Exercise ▸ Please present every line of the listing below as a numbered list, leaving out the blank lines.

Click-target data

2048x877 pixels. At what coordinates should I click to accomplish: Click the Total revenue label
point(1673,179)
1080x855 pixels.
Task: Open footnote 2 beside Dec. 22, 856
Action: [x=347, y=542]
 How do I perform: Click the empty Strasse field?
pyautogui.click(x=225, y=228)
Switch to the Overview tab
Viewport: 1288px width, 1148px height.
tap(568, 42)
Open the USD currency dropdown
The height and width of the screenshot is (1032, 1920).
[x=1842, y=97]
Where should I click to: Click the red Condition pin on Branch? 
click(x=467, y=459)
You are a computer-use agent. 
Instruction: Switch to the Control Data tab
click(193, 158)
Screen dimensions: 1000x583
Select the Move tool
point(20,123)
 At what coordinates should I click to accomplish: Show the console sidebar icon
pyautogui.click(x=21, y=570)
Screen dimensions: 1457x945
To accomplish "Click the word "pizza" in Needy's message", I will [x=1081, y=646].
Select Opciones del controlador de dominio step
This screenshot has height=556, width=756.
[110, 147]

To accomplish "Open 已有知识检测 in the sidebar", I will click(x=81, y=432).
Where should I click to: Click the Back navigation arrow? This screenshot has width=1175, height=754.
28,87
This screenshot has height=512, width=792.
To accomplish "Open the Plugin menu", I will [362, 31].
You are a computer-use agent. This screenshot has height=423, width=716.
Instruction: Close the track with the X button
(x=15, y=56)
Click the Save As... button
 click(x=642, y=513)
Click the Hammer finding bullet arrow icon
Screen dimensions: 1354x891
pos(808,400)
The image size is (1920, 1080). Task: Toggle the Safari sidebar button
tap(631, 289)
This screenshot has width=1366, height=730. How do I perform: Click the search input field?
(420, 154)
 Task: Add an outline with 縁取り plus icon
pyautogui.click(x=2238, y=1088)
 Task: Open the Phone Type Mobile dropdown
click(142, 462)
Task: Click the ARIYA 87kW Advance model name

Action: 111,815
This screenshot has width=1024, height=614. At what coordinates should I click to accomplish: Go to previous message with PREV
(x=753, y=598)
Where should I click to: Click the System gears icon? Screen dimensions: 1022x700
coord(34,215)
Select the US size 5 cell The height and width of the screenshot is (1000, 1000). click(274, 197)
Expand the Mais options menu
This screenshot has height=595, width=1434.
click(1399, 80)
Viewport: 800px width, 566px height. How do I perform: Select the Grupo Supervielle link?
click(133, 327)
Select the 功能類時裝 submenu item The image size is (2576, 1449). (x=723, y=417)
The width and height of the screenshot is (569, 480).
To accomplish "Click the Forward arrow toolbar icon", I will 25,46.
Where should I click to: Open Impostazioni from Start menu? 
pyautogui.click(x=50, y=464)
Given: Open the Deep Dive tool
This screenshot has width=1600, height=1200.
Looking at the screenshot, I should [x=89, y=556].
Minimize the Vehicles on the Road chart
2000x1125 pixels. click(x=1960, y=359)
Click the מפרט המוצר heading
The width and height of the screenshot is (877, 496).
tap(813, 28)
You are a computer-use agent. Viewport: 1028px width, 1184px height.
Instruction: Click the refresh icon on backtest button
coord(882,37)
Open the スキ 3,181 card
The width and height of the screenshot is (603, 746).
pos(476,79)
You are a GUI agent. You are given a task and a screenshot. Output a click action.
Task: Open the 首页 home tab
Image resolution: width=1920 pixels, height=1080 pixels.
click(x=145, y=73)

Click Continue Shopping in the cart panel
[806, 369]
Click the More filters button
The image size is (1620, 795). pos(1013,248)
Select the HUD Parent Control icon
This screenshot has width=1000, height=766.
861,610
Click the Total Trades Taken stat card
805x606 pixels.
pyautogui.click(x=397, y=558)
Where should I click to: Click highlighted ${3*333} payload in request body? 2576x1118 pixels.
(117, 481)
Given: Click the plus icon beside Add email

Finished task ▸
1. 2048x877 pixels. At what coordinates should I click to accomplish: Click the Total revenue label
2. point(1673,179)
3. 1080x855 pixels.
4. Task: Open footnote 2 beside Dec. 22, 856
5. Action: [x=347, y=542]
6.  How do I perform: Click the empty Strasse field?
7. pyautogui.click(x=225, y=228)
8. Switch to the Overview tab
9. Viewport: 1288px width, 1148px height.
10. tap(568, 42)
11. Open the USD currency dropdown
12. The height and width of the screenshot is (1032, 1920).
13. [x=1842, y=97]
14. Where should I click to: Click the red Condition pin on Branch? 
15. click(x=467, y=459)
16. You are a computer-use agent. 
17. Instruction: Switch to the Control Data tab
18. click(193, 158)
19. Screen dimensions: 1000x583
20. Select the Move tool
21. point(20,123)
22.  At what coordinates should I click to accomplish: Show the console sidebar icon
23. pyautogui.click(x=21, y=570)
24. Screen dimensions: 1457x945
25. To accomplish "Click the word "pizza" in Needy's message", I will [x=1081, y=646].
26. Select Opciones del controlador de dominio step
27. This screenshot has height=556, width=756.
28. [110, 147]
29. To accomplish "Open 已有知识检测 in the sidebar", I will click(x=81, y=432).
30. Where should I click to: Click the Back navigation arrow? This screenshot has width=1175, height=754.
31. 28,87
32. This screenshot has height=512, width=792.
33. To accomplish "Open the Plugin menu", I will [362, 31].
34. You are a computer-use agent. This screenshot has height=423, width=716.
35. Instruction: Close the track with the X button
36. (x=15, y=56)
37. Click the Save As... button
38.  click(x=642, y=513)
39. Click the Hammer finding bullet arrow icon
40. Screen dimensions: 1354x891
41. pos(808,400)
42. The image size is (1920, 1080). Task: Toggle the Safari sidebar button
43. tap(631, 289)
44. This screenshot has width=1366, height=730. How do I perform: Click the search input field?
45. (420, 154)
46.  Task: Add an outline with 縁取り plus icon
47. pyautogui.click(x=2238, y=1088)
48.  Task: Open the Phone Type Mobile dropdown
49. click(142, 462)
50. Task: Click the ARIYA 87kW Advance model name
51. Action: 111,815
52. This screenshot has width=1024, height=614. At what coordinates should I click to accomplish: Go to previous message with PREV
53. (x=753, y=598)
54. Where should I click to: Click the System gears icon? Screen dimensions: 1022x700
55. coord(34,215)
56. Select the US size 5 cell The height and width of the screenshot is (1000, 1000). click(274, 197)
57. Expand the Mais options menu
58. This screenshot has height=595, width=1434.
59. click(1399, 80)
60. Viewport: 800px width, 566px height. How do I perform: Select the Grupo Supervielle link?
61. click(133, 327)
62. Select the 功能類時裝 submenu item The image size is (2576, 1449). (x=723, y=417)
63. The width and height of the screenshot is (569, 480).
64. To accomplish "Click the Forward arrow toolbar icon", I will 25,46.
65. Where should I click to: Open Impostazioni from Start menu? 
66. pyautogui.click(x=50, y=464)
67. Given: Open the Deep Dive tool
68. This screenshot has width=1600, height=1200.
69. Looking at the screenshot, I should [x=89, y=556].
70. Minimize the Vehicles on the Road chart
71. 2000x1125 pixels. click(x=1960, y=359)
72. Click the מפרט המוצר heading
73. The width and height of the screenshot is (877, 496).
74. tap(813, 28)
75. You are a computer-use agent. Viewport: 1028px width, 1184px height.
76. Instruction: Click the refresh icon on backtest button
77. coord(882,37)
78. Open the スキ 3,181 card
79. The width and height of the screenshot is (603, 746).
80. pos(476,79)
81. You are a GUI agent. You are given a task and a screenshot. Output a click action.
82. Task: Open the 首页 home tab
83. Image resolution: width=1920 pixels, height=1080 pixels.
84. click(x=145, y=73)
85. Click Continue Shopping in the cart panel
86. [806, 369]
87. Click the More filters button
88. The image size is (1620, 795). pos(1013,248)
89. Select the HUD Parent Control icon
90. This screenshot has width=1000, height=766.
91. 861,610
92. Click the Total Trades Taken stat card
93. 805x606 pixels.
94. pyautogui.click(x=397, y=558)
95. Where should I click to: Click highlighted ${3*333} payload in request body? 2576x1118 pixels.
96. (117, 481)
97. Given: Click the plus icon beside Add email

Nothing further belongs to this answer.